Fiducial inference

Fiducial inference is one of a number of different types of statistical inference. These are rules, intended for general application, by which conclusions can be drawn from samples of data. In modern statistical practice, attempts to work with fiducial inference have fallen out of fashion in favour of frequentist inference, Bayesian inference and decision theory. However, fiducial inference is important in the history of statistics since its development led to the parallel development of concepts and tools in theoretical statistics that are widely used. Some current research in statistical methodology is either explicitly linked to fiducial inference or is closely connected to it.
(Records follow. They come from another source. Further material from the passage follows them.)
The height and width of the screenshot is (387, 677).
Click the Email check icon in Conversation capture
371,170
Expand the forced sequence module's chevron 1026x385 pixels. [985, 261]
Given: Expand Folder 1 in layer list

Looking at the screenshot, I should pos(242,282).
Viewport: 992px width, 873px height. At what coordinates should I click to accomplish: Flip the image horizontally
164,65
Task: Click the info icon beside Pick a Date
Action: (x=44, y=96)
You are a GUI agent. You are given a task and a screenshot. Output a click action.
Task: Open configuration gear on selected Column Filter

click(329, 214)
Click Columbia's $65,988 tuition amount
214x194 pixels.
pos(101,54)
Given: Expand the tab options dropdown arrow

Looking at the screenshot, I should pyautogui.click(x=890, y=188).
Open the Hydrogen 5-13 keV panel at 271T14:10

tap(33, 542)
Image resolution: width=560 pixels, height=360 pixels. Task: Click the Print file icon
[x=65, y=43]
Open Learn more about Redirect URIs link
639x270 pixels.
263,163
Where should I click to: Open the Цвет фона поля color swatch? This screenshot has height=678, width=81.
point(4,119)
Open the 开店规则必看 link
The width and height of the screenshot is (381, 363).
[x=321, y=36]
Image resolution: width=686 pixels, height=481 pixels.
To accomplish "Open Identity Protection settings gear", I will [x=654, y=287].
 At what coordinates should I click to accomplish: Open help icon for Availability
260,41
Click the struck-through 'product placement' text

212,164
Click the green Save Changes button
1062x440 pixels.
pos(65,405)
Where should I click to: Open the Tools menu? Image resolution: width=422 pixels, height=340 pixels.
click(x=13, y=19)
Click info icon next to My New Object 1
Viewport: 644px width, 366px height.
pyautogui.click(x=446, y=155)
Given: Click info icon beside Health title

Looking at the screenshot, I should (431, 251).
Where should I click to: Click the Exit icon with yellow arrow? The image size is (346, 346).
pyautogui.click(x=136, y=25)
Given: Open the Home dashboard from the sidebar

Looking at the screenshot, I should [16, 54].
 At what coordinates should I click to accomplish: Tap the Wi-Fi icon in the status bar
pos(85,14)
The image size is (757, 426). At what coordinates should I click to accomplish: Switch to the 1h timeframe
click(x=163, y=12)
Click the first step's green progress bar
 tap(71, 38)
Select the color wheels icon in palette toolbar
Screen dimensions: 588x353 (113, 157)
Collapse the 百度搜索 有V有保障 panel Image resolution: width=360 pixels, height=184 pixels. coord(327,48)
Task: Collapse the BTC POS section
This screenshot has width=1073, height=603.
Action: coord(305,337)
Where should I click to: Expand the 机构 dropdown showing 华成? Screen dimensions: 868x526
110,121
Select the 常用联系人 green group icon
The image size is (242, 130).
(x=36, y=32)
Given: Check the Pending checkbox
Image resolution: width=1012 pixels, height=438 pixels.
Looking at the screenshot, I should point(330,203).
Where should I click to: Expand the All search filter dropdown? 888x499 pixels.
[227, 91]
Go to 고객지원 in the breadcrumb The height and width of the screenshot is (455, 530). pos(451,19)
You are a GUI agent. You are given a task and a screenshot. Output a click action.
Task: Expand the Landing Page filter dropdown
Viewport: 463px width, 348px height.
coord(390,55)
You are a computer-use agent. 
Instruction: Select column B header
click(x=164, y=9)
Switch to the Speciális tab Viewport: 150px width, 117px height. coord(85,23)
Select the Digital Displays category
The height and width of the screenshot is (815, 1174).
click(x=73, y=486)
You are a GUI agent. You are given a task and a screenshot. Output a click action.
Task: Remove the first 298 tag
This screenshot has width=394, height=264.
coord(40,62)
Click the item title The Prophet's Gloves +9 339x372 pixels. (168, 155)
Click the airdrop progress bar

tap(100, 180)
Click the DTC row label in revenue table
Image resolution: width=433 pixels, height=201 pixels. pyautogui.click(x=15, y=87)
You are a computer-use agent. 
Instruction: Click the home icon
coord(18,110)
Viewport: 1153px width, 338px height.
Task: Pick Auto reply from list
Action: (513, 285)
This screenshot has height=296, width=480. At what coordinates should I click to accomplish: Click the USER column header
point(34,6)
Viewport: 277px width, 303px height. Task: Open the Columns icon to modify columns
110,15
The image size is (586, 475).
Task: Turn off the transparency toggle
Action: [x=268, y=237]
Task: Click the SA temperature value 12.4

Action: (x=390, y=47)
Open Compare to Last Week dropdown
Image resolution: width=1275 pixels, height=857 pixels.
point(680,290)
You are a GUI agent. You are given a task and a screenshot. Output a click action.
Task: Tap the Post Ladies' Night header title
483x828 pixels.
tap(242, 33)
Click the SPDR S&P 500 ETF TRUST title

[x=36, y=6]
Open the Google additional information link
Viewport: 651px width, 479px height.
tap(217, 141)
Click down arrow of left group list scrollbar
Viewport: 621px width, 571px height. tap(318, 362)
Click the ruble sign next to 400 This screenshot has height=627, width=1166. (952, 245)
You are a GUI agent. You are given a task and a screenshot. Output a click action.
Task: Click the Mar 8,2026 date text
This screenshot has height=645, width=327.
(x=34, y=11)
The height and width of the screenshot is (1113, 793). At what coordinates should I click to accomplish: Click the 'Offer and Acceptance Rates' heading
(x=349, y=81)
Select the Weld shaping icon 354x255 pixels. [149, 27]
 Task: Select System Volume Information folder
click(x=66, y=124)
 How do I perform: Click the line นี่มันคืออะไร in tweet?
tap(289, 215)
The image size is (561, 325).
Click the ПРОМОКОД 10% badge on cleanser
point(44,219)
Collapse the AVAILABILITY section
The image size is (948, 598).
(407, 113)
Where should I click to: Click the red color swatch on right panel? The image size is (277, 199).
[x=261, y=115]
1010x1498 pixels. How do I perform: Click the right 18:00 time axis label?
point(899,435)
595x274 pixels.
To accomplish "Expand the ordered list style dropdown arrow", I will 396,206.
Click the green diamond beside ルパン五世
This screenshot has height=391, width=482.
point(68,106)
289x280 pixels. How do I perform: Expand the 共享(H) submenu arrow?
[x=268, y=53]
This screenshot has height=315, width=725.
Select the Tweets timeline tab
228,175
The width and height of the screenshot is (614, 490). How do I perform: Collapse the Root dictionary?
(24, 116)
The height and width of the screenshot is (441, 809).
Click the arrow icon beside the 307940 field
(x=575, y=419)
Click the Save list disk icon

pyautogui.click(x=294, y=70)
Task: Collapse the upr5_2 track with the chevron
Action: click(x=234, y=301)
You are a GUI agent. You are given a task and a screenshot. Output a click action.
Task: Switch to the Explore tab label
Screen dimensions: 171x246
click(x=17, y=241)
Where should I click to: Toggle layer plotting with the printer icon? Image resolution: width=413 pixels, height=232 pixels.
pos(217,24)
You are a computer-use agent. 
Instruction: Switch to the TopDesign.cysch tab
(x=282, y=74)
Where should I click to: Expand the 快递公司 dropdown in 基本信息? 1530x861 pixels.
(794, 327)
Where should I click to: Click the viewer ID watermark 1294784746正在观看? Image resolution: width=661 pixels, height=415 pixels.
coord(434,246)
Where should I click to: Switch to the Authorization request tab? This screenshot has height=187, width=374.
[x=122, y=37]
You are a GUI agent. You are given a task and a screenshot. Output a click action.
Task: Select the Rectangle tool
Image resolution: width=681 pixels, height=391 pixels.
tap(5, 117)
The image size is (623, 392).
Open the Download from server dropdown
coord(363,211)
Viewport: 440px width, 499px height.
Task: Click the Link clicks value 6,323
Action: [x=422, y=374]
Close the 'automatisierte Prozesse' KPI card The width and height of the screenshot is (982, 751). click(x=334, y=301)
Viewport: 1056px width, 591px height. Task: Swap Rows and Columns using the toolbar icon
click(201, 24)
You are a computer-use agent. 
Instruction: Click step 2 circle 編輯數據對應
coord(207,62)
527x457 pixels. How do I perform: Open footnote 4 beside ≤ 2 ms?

The general approach of fiducial inference was proposed by Ronald Fisher. Here "fiducial" comes from the Latin for faith. Fiducial inference can be interpreted as an attempt to perform inverse probability without calling on prior probability distributions. Fiducial inference quickly attracted controversy and was never widely accepted. Indeed, counter-examples to the claims of Fisher for fiducial inference were soon published. These counter-examples cast doubt on the coherence of "fiducial inference" as a system of statistical inference or inductive logic. Other studies showed that, where the steps of fiducial inference are said to lead to "fiducial probabilities" (or "fiducial distributions"), these probabilities lack the property of additivity, and so cannot constitute a probability measure. The concept of fiducial inference can be outlined by comparing its treatment of the problem of interval estimation in relation to other modes of statistical inference. A confidence interval, in frequentist inference, with coverage probability γ has the interpretation that among all confidence intervals computed by the same method, a proportion γ will contain the true value that needs to be estimated. This has either a repeated sampling (or frequentist) interpretation, or is the probability that an interval calculated from yet-to-be-sampled data will cover the true value.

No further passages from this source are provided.